*** MATERIAL SHOWN ***

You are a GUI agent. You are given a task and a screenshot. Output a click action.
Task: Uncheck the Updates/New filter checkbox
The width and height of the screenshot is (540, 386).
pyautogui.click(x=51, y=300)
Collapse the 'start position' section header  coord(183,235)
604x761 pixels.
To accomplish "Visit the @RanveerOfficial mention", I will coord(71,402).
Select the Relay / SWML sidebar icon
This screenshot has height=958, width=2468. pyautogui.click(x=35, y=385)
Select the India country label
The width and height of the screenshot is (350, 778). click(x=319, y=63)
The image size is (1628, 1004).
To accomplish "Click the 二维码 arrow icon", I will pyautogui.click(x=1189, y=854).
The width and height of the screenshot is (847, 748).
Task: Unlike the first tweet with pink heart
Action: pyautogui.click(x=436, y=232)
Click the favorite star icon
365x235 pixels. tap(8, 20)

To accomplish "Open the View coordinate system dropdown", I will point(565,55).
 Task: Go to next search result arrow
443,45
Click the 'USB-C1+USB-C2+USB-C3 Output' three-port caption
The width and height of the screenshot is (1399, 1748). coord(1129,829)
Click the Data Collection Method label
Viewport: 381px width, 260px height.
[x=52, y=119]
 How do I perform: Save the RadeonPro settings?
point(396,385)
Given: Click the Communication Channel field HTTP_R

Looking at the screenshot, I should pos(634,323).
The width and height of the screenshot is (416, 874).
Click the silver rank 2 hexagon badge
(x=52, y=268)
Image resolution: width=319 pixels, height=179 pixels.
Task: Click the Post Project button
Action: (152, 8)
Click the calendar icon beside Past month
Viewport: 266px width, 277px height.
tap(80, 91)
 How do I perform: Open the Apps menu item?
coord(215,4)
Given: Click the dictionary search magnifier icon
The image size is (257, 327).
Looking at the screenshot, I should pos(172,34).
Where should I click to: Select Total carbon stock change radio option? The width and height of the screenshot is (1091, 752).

*** End of MATERIAL SHOWN ***

**WHAT YOU NEED TO DO**
The answer should be the exact lines running from the line containing "Click the Data Collection Method label" to the last line of the entries, with nothing else.

**ANSWER SPACE**
Click the Data Collection Method label
Viewport: 381px width, 260px height.
[x=52, y=119]
 How do I perform: Save the RadeonPro settings?
point(396,385)
Given: Click the Communication Channel field HTTP_R

Looking at the screenshot, I should pos(634,323).
The width and height of the screenshot is (416, 874).
Click the silver rank 2 hexagon badge
(x=52, y=268)
Image resolution: width=319 pixels, height=179 pixels.
Task: Click the Post Project button
Action: (152, 8)
Click the calendar icon beside Past month
Viewport: 266px width, 277px height.
tap(80, 91)
 How do I perform: Open the Apps menu item?
coord(215,4)
Given: Click the dictionary search magnifier icon
The image size is (257, 327).
Looking at the screenshot, I should pos(172,34).
Where should I click to: Select Total carbon stock change radio option? The width and height of the screenshot is (1091, 752).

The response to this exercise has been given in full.